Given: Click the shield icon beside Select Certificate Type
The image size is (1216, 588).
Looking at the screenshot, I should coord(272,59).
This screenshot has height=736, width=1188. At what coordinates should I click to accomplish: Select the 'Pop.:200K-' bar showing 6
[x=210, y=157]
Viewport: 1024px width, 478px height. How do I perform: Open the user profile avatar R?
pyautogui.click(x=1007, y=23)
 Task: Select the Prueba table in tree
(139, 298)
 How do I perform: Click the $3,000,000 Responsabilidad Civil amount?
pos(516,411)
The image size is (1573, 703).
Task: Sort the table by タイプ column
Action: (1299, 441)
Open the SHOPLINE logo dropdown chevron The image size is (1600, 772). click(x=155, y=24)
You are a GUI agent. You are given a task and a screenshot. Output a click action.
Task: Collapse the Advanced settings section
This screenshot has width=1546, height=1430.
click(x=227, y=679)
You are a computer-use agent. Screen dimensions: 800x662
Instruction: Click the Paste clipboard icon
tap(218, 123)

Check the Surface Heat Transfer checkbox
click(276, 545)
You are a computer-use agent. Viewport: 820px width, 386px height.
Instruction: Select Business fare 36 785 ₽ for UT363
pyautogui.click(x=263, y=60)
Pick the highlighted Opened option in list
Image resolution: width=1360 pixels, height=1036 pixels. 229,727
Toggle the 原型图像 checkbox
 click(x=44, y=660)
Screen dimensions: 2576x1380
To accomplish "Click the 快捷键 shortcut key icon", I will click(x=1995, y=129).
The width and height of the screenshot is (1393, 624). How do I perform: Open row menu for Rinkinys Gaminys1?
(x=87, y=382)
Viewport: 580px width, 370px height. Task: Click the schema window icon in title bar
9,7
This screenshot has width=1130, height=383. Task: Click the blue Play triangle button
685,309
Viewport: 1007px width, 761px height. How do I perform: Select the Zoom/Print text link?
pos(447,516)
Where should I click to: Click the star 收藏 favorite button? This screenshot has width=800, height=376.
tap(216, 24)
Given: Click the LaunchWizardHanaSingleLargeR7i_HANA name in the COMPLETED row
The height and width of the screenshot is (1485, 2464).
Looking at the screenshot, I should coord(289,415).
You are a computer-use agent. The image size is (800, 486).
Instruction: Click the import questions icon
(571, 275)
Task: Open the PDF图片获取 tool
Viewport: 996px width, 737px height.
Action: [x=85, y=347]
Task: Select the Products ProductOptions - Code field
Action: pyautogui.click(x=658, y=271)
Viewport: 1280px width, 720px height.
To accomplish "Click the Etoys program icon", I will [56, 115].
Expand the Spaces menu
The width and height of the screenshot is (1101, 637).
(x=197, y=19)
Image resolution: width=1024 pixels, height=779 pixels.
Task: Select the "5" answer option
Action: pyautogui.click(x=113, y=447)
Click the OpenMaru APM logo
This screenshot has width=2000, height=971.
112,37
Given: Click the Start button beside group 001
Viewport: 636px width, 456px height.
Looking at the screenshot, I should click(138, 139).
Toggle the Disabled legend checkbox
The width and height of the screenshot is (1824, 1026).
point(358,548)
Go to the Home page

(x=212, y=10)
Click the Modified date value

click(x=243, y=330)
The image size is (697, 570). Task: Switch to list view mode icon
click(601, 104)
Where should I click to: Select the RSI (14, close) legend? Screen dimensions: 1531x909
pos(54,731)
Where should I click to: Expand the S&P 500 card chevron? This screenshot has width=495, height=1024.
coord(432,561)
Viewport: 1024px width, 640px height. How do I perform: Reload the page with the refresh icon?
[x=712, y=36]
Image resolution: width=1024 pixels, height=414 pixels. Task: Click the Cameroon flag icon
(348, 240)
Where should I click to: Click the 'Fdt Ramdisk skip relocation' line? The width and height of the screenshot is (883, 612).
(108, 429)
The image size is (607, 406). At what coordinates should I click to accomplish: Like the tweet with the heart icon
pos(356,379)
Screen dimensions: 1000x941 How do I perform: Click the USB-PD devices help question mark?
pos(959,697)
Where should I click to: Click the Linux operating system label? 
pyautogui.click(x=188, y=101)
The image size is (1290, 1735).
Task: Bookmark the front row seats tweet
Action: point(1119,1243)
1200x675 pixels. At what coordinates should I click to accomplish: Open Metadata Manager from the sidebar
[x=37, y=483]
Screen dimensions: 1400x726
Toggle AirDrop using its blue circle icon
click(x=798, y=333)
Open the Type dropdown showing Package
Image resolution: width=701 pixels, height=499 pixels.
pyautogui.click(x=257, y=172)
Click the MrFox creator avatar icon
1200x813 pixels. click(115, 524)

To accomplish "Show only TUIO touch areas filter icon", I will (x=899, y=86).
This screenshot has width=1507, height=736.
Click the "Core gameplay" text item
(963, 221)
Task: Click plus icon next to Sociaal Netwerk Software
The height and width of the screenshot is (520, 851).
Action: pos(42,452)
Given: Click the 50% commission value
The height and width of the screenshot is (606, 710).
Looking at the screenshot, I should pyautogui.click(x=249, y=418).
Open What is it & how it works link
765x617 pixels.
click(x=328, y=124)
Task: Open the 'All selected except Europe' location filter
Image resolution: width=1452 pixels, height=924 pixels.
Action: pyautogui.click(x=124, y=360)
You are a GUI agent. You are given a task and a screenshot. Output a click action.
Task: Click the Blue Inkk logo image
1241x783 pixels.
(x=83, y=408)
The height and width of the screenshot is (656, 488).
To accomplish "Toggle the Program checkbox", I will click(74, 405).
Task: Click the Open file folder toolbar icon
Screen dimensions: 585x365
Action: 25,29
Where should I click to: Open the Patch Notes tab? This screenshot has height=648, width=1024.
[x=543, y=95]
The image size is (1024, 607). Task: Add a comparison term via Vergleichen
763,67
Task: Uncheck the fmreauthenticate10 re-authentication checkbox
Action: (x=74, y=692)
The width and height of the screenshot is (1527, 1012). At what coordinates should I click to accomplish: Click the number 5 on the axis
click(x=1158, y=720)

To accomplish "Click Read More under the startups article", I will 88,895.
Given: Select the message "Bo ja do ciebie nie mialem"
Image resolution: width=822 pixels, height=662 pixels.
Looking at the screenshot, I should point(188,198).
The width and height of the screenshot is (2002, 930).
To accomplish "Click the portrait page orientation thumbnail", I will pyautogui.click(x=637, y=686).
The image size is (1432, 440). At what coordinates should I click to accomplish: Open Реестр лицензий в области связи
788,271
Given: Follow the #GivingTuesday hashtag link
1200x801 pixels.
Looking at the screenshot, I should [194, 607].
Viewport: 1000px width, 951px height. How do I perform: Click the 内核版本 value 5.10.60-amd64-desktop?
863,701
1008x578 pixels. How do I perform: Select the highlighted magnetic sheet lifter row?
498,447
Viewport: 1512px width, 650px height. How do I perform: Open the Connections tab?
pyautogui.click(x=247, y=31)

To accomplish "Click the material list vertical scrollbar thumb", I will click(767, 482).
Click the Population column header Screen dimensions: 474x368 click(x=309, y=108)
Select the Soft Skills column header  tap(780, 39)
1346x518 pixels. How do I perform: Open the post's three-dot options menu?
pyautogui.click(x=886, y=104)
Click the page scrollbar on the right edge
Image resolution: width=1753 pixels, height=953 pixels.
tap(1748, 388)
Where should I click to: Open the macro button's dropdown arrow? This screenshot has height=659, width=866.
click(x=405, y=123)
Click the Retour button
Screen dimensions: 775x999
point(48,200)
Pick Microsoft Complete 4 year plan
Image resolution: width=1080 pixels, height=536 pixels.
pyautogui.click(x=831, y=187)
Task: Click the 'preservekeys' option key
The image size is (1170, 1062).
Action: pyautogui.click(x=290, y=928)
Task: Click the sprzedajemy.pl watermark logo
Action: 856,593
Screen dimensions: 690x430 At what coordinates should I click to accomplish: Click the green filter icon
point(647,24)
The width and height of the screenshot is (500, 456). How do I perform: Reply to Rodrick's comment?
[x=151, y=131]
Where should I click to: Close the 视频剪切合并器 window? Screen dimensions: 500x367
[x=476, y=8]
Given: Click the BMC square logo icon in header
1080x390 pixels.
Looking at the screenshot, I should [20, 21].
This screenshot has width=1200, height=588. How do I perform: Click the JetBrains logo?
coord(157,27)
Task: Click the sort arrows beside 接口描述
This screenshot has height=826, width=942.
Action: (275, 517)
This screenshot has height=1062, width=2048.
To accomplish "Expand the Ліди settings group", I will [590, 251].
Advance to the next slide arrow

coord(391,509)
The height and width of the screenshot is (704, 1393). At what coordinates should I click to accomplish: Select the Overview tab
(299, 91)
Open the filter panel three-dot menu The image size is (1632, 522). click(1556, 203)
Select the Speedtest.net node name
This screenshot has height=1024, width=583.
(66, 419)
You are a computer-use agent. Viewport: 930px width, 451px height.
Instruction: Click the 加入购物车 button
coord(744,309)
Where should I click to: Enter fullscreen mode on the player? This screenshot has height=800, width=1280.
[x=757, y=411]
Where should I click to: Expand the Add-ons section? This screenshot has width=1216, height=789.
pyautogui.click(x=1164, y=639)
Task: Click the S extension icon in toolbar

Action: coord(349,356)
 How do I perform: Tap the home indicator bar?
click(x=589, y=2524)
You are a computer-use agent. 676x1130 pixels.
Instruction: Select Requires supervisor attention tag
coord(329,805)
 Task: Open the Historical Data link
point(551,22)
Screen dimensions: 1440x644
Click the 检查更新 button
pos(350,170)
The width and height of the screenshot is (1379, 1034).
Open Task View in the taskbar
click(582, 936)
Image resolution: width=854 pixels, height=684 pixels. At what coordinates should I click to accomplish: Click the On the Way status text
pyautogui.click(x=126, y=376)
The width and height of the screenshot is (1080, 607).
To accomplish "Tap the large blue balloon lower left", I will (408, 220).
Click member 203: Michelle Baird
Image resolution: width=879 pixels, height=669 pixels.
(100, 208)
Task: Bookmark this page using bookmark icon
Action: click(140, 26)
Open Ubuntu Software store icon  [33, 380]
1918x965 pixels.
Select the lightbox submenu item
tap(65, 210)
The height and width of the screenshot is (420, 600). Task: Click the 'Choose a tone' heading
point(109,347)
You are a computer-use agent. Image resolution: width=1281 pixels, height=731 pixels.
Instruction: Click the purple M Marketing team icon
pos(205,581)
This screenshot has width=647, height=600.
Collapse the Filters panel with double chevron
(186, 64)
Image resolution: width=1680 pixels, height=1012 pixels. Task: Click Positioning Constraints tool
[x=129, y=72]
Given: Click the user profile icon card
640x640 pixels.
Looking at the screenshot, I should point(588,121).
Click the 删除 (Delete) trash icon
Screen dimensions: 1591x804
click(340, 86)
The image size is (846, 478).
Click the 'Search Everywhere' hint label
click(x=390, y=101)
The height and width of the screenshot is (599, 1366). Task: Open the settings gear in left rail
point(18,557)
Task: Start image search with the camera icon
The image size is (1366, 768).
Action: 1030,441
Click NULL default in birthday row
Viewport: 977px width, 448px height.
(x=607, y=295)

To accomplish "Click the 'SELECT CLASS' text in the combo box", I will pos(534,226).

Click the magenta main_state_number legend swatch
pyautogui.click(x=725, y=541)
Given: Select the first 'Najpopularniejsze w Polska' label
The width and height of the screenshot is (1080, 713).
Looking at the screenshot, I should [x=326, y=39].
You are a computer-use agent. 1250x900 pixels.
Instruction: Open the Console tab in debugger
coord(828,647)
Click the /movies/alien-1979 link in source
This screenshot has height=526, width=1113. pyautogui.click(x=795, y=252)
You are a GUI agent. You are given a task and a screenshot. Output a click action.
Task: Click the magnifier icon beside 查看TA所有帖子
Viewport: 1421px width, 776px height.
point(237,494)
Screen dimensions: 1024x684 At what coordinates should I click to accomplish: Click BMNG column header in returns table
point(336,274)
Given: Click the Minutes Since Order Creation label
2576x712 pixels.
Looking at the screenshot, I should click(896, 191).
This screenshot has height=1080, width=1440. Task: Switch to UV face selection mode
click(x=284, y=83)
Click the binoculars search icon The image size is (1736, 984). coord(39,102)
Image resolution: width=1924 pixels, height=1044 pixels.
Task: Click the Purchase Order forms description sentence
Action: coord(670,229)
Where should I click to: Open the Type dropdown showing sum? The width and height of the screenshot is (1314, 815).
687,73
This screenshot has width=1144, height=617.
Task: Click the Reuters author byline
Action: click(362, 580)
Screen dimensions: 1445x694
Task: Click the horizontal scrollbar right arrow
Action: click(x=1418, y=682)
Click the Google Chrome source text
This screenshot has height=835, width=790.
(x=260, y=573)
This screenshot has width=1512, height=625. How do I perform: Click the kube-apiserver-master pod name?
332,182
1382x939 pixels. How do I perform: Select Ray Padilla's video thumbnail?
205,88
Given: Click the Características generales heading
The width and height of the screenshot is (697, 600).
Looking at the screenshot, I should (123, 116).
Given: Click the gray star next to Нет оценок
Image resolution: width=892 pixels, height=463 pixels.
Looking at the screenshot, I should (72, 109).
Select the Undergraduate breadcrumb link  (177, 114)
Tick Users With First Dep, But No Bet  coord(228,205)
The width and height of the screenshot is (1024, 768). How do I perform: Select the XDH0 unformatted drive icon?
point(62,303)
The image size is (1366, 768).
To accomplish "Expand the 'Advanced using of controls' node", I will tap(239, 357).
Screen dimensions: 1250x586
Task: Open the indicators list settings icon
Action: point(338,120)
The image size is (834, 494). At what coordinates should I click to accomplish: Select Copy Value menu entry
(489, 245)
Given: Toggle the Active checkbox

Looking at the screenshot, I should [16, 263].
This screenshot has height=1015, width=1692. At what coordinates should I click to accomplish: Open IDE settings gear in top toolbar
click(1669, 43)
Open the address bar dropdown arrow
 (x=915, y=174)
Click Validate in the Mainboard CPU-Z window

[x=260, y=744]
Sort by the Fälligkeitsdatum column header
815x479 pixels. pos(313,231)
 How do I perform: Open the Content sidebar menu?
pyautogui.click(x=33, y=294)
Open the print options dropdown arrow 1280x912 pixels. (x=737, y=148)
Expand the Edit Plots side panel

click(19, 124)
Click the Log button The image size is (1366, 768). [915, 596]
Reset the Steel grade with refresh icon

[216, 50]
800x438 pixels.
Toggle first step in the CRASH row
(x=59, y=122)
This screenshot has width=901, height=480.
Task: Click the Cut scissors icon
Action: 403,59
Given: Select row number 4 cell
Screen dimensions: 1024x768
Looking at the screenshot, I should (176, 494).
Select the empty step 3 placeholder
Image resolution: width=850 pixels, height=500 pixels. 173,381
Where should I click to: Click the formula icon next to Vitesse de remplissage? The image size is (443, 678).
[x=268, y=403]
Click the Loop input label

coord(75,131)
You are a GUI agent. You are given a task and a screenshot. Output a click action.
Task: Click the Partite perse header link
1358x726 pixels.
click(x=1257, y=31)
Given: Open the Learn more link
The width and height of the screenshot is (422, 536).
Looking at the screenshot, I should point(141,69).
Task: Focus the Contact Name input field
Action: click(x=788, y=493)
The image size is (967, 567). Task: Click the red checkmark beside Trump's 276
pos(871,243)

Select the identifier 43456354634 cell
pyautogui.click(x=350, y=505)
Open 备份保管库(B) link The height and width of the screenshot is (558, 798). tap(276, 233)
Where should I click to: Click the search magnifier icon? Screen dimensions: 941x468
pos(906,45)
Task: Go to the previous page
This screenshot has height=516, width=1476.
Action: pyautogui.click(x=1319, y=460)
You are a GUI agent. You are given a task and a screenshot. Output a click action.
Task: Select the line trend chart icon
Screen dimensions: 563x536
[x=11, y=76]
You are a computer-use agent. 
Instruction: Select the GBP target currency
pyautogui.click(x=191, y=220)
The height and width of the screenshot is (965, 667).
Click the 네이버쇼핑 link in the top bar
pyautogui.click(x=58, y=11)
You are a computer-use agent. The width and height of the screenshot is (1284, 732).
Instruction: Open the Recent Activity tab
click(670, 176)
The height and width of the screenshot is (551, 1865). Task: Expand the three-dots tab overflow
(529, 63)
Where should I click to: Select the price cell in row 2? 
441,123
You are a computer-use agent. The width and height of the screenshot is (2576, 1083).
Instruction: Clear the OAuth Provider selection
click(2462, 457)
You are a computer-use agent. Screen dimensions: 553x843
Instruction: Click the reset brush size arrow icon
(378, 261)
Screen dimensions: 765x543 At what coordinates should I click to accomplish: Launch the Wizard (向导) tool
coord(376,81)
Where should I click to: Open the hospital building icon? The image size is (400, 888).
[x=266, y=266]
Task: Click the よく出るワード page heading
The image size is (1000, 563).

*TASK GOAL:*
In the entries, find every line holding "computer" and copy it.

*EXPECTED ANSWER:*
You are a computer-use agent. Screen dimensions: 800x662
You are a computer-use agent. Viewport: 820px width, 386px height.
You are a computer-use agent. The image size is (800, 486).
You are a computer-use agent. Viewport: 930px width, 451px height.
You are a computer-use agent. 676x1130 pixels.
You are a computer-use agent. Image resolution: width=1281 pixels, height=731 pixels.
You are a computer-use agent. 1250x900 pixels.
You are a computer-use agent. 
You are a computer-use agent. The width and height of the screenshot is (1284, 732).
You are a computer-use agent. The width and height of the screenshot is (2576, 1083).
You are a computer-use agent. Screen dimensions: 553x843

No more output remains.